** ENTRIES PROVIDED **
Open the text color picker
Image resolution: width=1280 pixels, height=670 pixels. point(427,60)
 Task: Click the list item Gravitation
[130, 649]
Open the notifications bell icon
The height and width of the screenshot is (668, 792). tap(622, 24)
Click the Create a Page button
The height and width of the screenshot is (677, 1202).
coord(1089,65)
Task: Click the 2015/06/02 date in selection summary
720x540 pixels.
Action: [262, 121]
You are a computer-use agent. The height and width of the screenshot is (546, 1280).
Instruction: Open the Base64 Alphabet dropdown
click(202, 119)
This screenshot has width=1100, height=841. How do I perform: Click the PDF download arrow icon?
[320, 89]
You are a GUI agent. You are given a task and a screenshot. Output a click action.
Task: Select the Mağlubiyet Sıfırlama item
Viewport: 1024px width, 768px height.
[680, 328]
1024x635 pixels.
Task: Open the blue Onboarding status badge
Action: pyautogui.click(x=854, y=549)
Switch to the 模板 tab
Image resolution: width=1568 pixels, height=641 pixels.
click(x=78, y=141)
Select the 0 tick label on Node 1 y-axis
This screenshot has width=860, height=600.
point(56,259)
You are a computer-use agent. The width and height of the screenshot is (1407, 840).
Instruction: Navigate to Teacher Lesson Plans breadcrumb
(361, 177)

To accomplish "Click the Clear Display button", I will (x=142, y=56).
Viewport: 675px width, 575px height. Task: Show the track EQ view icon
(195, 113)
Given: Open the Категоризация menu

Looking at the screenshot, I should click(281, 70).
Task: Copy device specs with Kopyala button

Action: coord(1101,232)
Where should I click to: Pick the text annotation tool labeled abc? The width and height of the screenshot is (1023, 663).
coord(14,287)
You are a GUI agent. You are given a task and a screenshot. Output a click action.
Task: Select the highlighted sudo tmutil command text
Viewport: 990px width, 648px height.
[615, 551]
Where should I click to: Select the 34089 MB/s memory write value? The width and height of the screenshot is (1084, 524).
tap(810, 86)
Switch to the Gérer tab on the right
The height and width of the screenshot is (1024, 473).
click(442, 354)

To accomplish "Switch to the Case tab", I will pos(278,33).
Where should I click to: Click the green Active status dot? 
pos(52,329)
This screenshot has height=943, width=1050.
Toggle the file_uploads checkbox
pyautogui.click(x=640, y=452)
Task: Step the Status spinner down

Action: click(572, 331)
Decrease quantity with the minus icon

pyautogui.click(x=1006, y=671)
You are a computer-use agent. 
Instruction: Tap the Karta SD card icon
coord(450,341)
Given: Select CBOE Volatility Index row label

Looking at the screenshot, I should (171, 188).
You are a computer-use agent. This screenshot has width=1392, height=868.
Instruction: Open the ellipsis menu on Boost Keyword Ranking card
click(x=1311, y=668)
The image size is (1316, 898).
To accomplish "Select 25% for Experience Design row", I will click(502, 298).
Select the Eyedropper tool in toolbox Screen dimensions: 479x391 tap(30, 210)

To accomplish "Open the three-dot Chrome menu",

** PROBLEM DESCRIPTION **
Return every entry exactly as given.

** RESULT OF THE EXERCISE **
Open the text color picker
Image resolution: width=1280 pixels, height=670 pixels. point(427,60)
 Task: Click the list item Gravitation
[130, 649]
Open the notifications bell icon
The height and width of the screenshot is (668, 792). tap(622, 24)
Click the Create a Page button
The height and width of the screenshot is (677, 1202).
coord(1089,65)
Task: Click the 2015/06/02 date in selection summary
720x540 pixels.
Action: [262, 121]
You are a computer-use agent. The height and width of the screenshot is (546, 1280).
Instruction: Open the Base64 Alphabet dropdown
click(202, 119)
This screenshot has width=1100, height=841. How do I perform: Click the PDF download arrow icon?
[320, 89]
You are a GUI agent. You are given a task and a screenshot. Output a click action.
Task: Select the Mağlubiyet Sıfırlama item
Viewport: 1024px width, 768px height.
[680, 328]
1024x635 pixels.
Task: Open the blue Onboarding status badge
Action: pyautogui.click(x=854, y=549)
Switch to the 模板 tab
Image resolution: width=1568 pixels, height=641 pixels.
click(x=78, y=141)
Select the 0 tick label on Node 1 y-axis
This screenshot has width=860, height=600.
point(56,259)
You are a computer-use agent. The width and height of the screenshot is (1407, 840).
Instruction: Navigate to Teacher Lesson Plans breadcrumb
(361, 177)

To accomplish "Click the Clear Display button", I will (x=142, y=56).
Viewport: 675px width, 575px height. Task: Show the track EQ view icon
(195, 113)
Given: Open the Категоризация menu

Looking at the screenshot, I should click(281, 70).
Task: Copy device specs with Kopyala button

Action: coord(1101,232)
Where should I click to: Pick the text annotation tool labeled abc? The width and height of the screenshot is (1023, 663).
coord(14,287)
You are a GUI agent. You are given a task and a screenshot. Output a click action.
Task: Select the highlighted sudo tmutil command text
Viewport: 990px width, 648px height.
[615, 551]
Where should I click to: Select the 34089 MB/s memory write value? The width and height of the screenshot is (1084, 524).
tap(810, 86)
Switch to the Gérer tab on the right
The height and width of the screenshot is (1024, 473).
click(442, 354)

To accomplish "Switch to the Case tab", I will pos(278,33).
Where should I click to: Click the green Active status dot? 
pos(52,329)
This screenshot has height=943, width=1050.
Toggle the file_uploads checkbox
pyautogui.click(x=640, y=452)
Task: Step the Status spinner down

Action: click(572, 331)
Decrease quantity with the minus icon

pyautogui.click(x=1006, y=671)
You are a computer-use agent. 
Instruction: Tap the Karta SD card icon
coord(450,341)
Given: Select CBOE Volatility Index row label

Looking at the screenshot, I should (171, 188).
You are a computer-use agent. This screenshot has width=1392, height=868.
Instruction: Open the ellipsis menu on Boost Keyword Ranking card
click(x=1311, y=668)
The image size is (1316, 898).
To accomplish "Select 25% for Experience Design row", I will click(502, 298).
Select the Eyedropper tool in toolbox Screen dimensions: 479x391 tap(30, 210)

To accomplish "Open the three-dot Chrome menu",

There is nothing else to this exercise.